It would be impossible to rank the top 100 movies in history without paying respect to Steven Spielberg’s iconic horror, Jaws (1975). The film about a great white shark terrorizing the tourist trap town of Amity Island is one of the best horror movies ever made, and holds up nearly 50 years later.
Surprisingly, despite many, many attempts to replicate Spielberg’s success, most shark movies are pretty terrible. With very few exceptions, films about the magnificent, if “misunderstood,” marine predators are campy B-movies at best. Why is that?
Why Shark Movies Suck
Quick Disclaimer
First thing’s first, some of you are here because you’re looking for articles about how sharks are misunderstood and shouldn’t be portrayed as killing machines in movies. You’ve already found the stats that show you’re more likely to be killed by pigs or mowing the lawn than sharks, and you were hoping to just bury an online opponent under a sea (get it, it’s a water pun, this is a shark article) of evidence.
Sadly my friend, this is not that article. This is completely about film-making and storytelling, not the representation of these beautiful, if deadly, aquatic wonders.
And if I can get on my soapbox for a second, those stats are wildly misleading. You’re around pigs and, I’m assuming, lawnmowers, significantly more than you are around sharks. Though thank you, because now I’m afraid to mow my lawn.
Sharks are large carnivores, and they do what all carnivores do.

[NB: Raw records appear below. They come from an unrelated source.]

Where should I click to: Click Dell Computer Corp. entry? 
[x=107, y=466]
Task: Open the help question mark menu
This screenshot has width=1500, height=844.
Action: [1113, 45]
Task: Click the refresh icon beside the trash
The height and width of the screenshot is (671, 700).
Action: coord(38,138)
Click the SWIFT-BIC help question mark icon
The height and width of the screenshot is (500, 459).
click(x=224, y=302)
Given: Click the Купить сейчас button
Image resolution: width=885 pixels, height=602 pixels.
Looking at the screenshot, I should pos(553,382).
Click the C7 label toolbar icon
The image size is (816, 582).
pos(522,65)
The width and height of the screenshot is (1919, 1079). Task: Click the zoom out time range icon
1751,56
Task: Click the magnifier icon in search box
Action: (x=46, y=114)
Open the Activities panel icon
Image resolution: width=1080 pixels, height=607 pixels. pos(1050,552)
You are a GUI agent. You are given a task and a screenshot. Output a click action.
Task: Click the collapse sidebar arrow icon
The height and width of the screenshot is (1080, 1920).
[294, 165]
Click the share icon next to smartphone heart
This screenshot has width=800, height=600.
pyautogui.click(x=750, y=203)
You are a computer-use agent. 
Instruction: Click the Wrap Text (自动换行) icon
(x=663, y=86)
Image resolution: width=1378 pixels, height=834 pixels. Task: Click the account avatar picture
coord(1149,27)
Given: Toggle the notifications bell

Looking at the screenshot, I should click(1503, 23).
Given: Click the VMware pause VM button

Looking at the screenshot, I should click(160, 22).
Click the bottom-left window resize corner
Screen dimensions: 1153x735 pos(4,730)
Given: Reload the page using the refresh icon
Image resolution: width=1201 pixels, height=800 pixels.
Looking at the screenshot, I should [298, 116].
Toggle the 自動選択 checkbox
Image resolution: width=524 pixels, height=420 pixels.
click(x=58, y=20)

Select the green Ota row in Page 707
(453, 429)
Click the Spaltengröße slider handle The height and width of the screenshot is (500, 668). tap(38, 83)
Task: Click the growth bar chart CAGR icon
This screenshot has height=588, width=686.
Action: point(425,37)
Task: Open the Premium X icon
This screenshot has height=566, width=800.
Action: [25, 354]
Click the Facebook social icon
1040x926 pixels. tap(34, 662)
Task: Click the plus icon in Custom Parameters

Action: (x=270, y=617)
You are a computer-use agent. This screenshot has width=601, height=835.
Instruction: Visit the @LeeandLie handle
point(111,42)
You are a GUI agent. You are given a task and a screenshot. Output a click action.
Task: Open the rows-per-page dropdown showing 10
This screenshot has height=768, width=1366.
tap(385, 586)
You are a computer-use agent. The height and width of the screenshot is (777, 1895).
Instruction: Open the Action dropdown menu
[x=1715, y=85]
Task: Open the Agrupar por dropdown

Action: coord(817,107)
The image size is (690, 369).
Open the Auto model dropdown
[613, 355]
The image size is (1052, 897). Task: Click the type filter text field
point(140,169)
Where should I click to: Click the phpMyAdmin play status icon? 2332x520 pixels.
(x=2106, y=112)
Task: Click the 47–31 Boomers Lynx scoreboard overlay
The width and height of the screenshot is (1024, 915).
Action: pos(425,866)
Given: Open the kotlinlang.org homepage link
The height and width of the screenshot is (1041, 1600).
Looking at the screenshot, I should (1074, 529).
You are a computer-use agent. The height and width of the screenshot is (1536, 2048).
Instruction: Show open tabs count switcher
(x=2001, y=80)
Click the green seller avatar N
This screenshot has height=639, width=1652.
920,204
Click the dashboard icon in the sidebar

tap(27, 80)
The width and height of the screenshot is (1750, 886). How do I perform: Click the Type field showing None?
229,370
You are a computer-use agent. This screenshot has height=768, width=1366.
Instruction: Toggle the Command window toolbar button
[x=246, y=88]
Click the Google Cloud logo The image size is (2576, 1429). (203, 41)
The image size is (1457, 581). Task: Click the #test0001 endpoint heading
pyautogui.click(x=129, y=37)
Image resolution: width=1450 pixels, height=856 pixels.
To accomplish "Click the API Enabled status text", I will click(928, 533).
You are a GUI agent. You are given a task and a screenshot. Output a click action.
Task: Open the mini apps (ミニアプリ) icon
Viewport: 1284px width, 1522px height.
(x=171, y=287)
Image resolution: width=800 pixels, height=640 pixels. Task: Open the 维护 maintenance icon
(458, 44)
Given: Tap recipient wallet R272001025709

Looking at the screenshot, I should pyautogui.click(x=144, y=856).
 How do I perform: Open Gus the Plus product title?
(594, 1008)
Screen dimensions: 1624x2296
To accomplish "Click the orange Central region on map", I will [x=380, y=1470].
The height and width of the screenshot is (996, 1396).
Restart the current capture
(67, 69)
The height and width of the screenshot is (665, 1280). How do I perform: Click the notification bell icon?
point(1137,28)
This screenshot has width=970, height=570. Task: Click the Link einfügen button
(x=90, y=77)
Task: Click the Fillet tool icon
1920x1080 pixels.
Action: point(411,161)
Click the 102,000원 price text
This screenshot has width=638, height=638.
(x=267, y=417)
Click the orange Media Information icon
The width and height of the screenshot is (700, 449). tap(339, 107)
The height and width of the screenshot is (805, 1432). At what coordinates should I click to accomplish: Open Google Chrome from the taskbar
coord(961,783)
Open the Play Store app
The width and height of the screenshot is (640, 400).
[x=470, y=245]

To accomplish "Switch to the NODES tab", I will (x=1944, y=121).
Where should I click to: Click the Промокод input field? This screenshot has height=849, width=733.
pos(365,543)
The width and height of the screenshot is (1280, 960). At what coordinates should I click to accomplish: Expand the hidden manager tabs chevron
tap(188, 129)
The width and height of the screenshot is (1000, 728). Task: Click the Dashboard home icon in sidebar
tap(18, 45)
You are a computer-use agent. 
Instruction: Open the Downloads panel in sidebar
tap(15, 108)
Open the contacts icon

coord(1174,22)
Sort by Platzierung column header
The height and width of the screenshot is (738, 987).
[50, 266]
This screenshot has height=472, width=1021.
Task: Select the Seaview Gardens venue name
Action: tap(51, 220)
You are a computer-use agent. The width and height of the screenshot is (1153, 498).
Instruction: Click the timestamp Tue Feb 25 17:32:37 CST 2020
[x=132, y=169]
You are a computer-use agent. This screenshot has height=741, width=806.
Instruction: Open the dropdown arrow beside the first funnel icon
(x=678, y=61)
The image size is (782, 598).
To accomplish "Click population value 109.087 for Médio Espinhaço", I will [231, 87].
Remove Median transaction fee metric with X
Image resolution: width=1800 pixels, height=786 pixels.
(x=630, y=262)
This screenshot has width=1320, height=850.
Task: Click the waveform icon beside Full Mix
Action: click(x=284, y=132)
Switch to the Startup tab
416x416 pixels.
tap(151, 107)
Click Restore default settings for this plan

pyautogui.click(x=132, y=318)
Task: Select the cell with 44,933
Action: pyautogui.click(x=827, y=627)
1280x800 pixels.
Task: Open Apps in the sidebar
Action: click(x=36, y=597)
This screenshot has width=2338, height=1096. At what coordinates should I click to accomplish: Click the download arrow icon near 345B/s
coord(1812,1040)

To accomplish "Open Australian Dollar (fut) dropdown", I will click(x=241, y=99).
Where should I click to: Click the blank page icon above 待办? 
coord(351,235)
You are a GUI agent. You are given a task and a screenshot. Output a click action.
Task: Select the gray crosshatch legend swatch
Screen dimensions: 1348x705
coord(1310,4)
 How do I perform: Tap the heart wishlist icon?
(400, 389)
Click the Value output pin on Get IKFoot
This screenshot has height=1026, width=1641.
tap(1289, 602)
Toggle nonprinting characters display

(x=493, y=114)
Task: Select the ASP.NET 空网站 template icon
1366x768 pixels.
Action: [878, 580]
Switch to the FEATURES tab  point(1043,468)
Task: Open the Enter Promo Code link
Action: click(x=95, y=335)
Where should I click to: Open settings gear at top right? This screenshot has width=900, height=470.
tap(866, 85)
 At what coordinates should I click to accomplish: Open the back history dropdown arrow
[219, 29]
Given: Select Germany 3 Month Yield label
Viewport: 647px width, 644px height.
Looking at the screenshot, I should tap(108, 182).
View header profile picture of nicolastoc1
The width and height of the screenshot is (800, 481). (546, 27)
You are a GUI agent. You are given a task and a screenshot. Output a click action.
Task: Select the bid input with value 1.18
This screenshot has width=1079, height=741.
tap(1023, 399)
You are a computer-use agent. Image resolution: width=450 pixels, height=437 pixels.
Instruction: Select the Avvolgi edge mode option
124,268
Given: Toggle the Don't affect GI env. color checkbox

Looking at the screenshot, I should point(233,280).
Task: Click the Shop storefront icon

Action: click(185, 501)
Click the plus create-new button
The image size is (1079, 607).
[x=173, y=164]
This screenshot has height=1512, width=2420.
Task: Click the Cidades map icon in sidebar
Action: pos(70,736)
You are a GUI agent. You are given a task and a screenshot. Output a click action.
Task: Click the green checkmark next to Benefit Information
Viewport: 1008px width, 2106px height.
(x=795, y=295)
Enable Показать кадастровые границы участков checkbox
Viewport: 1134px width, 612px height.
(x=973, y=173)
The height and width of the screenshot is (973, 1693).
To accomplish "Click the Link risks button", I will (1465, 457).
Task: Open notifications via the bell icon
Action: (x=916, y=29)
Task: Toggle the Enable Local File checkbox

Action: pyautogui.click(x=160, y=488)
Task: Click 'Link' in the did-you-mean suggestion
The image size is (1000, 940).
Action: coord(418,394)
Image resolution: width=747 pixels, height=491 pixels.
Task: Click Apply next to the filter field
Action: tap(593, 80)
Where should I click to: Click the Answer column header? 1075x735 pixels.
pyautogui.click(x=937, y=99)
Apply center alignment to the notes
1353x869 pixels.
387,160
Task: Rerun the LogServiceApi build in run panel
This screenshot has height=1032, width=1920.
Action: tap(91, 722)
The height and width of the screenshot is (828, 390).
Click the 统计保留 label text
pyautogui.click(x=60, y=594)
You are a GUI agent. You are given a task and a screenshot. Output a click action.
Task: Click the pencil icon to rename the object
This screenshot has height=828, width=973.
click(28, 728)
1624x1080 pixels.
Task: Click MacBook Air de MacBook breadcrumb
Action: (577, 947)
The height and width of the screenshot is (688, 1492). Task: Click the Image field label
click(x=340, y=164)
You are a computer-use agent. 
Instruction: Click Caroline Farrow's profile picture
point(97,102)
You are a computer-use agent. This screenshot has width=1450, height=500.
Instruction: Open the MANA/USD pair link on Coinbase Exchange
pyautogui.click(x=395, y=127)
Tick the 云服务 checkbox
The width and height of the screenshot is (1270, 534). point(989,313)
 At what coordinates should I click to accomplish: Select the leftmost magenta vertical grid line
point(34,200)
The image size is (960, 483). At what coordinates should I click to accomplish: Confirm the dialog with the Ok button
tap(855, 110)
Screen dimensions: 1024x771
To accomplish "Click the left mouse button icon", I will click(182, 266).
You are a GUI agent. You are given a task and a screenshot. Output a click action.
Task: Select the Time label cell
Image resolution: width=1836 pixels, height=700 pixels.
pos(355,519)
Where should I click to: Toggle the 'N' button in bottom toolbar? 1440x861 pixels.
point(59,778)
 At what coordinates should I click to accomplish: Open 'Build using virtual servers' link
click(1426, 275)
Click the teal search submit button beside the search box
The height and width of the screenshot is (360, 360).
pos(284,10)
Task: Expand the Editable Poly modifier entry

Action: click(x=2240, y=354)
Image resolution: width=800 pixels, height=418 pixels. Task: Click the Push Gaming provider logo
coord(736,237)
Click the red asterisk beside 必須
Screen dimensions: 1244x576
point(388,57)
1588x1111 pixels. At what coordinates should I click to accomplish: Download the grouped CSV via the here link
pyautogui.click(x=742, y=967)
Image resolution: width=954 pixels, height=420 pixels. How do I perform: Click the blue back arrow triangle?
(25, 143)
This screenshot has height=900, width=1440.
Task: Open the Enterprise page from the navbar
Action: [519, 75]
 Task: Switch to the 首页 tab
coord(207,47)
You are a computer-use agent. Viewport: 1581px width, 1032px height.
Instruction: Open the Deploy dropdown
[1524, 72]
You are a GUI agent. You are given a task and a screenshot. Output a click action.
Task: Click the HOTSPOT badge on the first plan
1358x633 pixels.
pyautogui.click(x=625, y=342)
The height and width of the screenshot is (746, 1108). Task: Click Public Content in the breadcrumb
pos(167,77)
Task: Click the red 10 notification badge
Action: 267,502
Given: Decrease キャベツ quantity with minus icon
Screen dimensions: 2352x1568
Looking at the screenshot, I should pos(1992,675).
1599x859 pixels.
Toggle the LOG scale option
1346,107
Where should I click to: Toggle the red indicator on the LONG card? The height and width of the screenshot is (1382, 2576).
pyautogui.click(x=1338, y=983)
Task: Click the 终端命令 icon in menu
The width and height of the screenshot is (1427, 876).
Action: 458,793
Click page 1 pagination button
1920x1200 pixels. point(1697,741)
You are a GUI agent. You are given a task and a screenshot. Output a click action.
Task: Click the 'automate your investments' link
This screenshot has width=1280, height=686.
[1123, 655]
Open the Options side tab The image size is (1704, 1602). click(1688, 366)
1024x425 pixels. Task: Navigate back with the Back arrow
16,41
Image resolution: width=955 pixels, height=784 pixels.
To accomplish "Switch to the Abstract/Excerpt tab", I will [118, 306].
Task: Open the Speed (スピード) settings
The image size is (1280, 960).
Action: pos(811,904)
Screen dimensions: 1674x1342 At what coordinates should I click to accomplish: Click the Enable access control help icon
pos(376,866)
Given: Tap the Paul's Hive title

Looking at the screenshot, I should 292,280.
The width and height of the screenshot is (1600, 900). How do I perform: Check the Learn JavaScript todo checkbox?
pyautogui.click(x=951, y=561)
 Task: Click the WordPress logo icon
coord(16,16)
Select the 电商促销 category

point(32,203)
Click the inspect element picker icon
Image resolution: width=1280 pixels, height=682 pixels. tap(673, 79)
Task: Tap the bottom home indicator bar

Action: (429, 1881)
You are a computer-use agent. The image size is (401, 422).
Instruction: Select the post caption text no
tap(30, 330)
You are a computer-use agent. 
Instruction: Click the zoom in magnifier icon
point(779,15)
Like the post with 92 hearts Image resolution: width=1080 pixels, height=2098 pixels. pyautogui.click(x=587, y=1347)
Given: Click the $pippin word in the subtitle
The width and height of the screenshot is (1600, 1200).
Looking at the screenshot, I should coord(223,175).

I don’t think they’re evil by any stretch of the imagination, but they need to eat meat to survive, and believe it or not, the occasional human being in the water is meat. I don’t think bull sharks are offended by being portrayed as killers in movies.
They do, however, hate Baby Shark (do do do do do), maybe go after those people.
The Real Focus
Now that I’ve gotten that out of my system, I want to talk about the real reason that sharks movies are terrible. It’s something that everything from Jaws 2 (1978) to The Shallows (2016) gets wrong, over and over, seemingly without question.
The focus of a great shark thriller should never be the shark.
Yeah, I know that sounds silly. Everyone remembers the moment in Jaws when Bruce (the name of the shark, for some reason) attacks the protagonists by leaping onto the wreckage of their ship. How can I sit here and say sharks aren’t the focus of these movies when they’re clearly the film’s biggest attraction?
Because while Jaws is 124 minutes long, the shark only has about four minutes of screen time. The real focus of Jaws, and what I believe should be the real focus of all shark movies? Should be the water.
A big scary water monster sounds terrifying on paper, but after an hour of seeing it, it just becomes another movie prop. Jump-scares and gory kills are fine, if you’re into that kind of thing, but that’s not really what makes a horror movie great. It’s the tension, not the suspense, and there is a difference, that makes these thrillers so thrilling.
Dun Nun…
The score from Jaws is arguably more iconic than the shark itself. The steady increase of tempo, dun-nun… dun-nun… dun-din-dun-din-dun, automatically gets your heart racing. As the notes come faster and faster, your eyes dart around the screen, wondering where (and who) the shark will strike.
You’re supposed to feel isolated and vulnerable out on the water. Your skin is supposed to crawl every time someone takes a dip or stands too close to the end of the boat, or god forbid, the oldest shark movie trope, someone gets in a “safe” shark cage. You’re supposed to be on edge and uncomfortable at all times.
In a good shark movie, you can put someone near water, play suspenseful music, and get chills, even if the shark never shows up. It’s cerebral chess, and that’s something that literally every other shark movie completely screws up.
If you’ve just seen the shark, and it can eat boats whole or devour Nick Fury mid-monologue, it loses a bit of the gravitas. John Krasinski, who I always call Jim Krasinski but never John Halpert, actually referenced this often during the making of “A Quiet Place.“
His producers said Halpert Krasinski stressed that the less you see, the scarier it is. And honestly, when I read that interview, the first movie I thought of was Alien. In the early xenomorph movies, you rarely see the creepy crawly aliens. The real focus, just like with Jaws, is on the isolation. The same is even true for Predator, who is literally invisible for a huge chunk of the movie. Arnie’s commando pals are isolated in a strange jungle with an enemy they can’t see that they don’t understand.
Alien, Jaws, and Predator all came out decades ago but still hold up today. Why? Because they prioritize the psychological fear over the superficial. Instead of banking on gore for gore’s sake, they attack real fears. You can remove yourself from a glitzy horror movie by reminding yourself that monsters aren’t real, or that sharks kill fewer people than pigs mowing their lawns, but get into someone’s mind about isolation and you can bet your audience will think twice before going to the beach.